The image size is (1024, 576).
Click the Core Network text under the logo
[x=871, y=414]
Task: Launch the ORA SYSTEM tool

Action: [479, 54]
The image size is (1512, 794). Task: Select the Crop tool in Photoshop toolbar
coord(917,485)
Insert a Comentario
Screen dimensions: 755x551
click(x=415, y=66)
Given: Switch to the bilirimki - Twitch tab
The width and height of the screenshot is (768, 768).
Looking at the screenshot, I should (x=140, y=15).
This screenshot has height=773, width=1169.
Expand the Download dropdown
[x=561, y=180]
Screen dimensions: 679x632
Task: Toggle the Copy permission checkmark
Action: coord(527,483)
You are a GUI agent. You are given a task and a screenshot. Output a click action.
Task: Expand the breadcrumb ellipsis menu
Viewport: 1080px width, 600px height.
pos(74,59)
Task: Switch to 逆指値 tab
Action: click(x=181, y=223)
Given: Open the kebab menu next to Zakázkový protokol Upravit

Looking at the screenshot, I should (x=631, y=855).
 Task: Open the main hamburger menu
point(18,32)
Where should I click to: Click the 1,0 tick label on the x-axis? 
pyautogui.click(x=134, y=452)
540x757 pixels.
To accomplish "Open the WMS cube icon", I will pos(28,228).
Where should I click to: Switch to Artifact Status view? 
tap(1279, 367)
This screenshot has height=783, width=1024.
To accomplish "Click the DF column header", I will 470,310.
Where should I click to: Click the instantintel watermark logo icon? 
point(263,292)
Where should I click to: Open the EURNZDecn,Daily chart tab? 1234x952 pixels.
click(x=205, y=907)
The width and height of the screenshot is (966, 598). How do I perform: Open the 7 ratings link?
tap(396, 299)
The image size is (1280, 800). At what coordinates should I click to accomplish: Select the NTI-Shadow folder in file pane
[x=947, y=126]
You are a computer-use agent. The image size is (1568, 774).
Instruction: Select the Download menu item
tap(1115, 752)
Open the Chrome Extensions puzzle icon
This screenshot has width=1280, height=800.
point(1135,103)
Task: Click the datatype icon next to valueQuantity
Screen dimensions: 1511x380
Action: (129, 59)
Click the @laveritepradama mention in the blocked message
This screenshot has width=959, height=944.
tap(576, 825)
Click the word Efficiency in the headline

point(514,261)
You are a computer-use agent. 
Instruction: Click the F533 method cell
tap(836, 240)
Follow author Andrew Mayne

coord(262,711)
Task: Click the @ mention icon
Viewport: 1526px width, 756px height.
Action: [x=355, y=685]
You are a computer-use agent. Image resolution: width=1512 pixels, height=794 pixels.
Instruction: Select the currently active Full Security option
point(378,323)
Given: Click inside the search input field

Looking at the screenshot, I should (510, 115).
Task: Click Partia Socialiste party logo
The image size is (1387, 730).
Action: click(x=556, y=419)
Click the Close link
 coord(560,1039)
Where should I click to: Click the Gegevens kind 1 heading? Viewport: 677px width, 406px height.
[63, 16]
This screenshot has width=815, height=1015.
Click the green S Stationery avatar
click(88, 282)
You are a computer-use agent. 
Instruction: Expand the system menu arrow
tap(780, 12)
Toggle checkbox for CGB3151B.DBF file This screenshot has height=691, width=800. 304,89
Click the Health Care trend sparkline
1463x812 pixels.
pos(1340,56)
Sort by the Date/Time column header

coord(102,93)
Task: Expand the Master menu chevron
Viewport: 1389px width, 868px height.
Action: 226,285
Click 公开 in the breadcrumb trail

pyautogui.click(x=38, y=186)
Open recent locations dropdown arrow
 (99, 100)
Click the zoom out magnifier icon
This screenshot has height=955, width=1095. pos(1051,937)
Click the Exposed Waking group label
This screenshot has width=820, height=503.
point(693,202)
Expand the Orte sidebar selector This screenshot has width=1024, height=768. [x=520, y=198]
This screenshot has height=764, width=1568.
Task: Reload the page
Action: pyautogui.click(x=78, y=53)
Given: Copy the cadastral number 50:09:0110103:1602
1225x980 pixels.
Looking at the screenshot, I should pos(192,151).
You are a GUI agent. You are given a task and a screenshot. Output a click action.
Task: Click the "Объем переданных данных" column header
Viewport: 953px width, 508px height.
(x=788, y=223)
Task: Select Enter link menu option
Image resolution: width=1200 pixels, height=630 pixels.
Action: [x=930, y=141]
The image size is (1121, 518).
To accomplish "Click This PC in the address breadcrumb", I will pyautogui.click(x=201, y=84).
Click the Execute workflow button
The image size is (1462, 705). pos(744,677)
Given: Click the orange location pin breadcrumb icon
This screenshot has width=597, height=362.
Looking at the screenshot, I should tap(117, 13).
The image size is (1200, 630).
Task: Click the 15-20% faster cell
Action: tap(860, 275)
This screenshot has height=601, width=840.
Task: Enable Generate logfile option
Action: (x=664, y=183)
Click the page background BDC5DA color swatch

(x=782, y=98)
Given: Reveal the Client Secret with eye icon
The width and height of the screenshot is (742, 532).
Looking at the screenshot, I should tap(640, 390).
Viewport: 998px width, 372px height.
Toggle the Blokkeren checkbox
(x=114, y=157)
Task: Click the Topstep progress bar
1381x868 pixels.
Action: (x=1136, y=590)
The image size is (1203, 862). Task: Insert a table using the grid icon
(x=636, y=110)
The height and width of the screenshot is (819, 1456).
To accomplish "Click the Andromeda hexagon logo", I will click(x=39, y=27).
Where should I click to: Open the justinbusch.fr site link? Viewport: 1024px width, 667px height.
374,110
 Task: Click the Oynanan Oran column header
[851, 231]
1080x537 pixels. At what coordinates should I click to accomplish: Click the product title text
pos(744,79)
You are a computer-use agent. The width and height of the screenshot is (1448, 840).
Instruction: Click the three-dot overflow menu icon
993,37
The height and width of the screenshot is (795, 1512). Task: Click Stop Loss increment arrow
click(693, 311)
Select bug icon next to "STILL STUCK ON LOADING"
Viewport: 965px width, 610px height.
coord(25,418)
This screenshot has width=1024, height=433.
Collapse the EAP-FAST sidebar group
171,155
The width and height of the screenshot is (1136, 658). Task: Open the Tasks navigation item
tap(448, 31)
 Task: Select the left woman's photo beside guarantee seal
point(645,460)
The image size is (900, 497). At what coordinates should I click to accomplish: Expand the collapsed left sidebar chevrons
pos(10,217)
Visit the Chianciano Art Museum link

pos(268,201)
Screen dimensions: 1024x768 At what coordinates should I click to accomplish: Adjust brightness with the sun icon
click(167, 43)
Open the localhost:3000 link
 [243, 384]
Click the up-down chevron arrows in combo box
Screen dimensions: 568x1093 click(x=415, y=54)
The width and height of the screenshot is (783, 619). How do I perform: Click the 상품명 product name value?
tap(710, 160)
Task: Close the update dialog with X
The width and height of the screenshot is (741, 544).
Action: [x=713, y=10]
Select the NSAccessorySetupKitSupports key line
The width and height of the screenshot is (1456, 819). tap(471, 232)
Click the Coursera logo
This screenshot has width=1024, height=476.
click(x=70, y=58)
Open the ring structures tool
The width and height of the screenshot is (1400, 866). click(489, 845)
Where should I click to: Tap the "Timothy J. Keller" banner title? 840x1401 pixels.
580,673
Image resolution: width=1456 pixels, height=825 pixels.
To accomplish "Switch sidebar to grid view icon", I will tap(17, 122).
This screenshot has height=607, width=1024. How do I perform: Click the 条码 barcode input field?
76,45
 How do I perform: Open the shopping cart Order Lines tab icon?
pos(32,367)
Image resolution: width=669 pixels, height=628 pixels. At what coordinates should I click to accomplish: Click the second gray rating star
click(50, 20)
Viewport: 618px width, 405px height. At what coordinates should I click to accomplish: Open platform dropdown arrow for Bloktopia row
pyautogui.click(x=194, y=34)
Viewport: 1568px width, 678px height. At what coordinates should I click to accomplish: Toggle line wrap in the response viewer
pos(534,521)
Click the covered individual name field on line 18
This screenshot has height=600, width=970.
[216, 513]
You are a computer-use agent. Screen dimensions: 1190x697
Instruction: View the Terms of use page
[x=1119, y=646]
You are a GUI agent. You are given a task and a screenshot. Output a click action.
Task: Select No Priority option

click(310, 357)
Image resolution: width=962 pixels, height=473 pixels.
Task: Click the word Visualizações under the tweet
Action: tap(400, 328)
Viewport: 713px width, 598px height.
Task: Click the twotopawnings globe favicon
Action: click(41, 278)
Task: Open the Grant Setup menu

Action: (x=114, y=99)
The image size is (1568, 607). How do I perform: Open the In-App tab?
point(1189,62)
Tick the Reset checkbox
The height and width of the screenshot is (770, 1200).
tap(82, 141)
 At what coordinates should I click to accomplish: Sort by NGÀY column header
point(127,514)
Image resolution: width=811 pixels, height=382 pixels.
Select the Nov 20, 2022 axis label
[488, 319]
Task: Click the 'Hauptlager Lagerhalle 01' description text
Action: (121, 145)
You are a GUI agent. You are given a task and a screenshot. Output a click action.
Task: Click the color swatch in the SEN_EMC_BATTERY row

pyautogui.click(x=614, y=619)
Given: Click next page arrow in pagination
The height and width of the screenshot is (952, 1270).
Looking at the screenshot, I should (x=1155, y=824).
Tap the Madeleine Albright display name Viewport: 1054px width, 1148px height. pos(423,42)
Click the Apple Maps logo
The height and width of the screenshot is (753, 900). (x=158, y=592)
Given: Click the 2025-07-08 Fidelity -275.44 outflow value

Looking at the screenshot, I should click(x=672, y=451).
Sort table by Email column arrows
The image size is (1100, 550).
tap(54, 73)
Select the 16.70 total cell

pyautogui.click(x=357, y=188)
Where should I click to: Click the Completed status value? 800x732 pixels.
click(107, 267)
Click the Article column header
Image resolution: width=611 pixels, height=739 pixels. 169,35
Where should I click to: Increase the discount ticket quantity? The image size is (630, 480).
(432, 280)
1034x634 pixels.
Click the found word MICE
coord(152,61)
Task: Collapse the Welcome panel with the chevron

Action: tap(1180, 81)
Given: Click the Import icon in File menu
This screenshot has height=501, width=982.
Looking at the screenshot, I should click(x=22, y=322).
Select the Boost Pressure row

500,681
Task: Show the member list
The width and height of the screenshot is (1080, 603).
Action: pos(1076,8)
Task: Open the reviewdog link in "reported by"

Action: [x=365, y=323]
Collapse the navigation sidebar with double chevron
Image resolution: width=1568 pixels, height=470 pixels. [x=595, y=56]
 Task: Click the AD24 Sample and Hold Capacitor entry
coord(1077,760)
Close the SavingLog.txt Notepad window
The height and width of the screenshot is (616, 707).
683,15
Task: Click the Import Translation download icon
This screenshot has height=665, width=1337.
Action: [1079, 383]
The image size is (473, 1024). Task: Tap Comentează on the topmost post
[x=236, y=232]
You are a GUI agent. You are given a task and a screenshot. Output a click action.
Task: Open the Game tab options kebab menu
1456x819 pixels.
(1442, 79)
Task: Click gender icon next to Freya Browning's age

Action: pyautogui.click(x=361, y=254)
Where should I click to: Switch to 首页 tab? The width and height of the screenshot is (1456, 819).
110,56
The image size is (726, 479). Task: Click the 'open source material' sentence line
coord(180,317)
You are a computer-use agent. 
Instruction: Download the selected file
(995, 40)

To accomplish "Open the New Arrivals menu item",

※ ※ ※

## WHAT YOU HAVE TO DO:
Reproduce the lines of the entries above from the one with "The image size is (1280, 800)." to the one with "You are a computer-use agent. The image", both included, exactly and without any other line.

## EXERCISE ANSWER:
The image size is (1280, 800). At what coordinates should I click to accomplish: Select the NTI-Shadow folder in file pane
[x=947, y=126]
You are a computer-use agent. The image size is (1568, 774).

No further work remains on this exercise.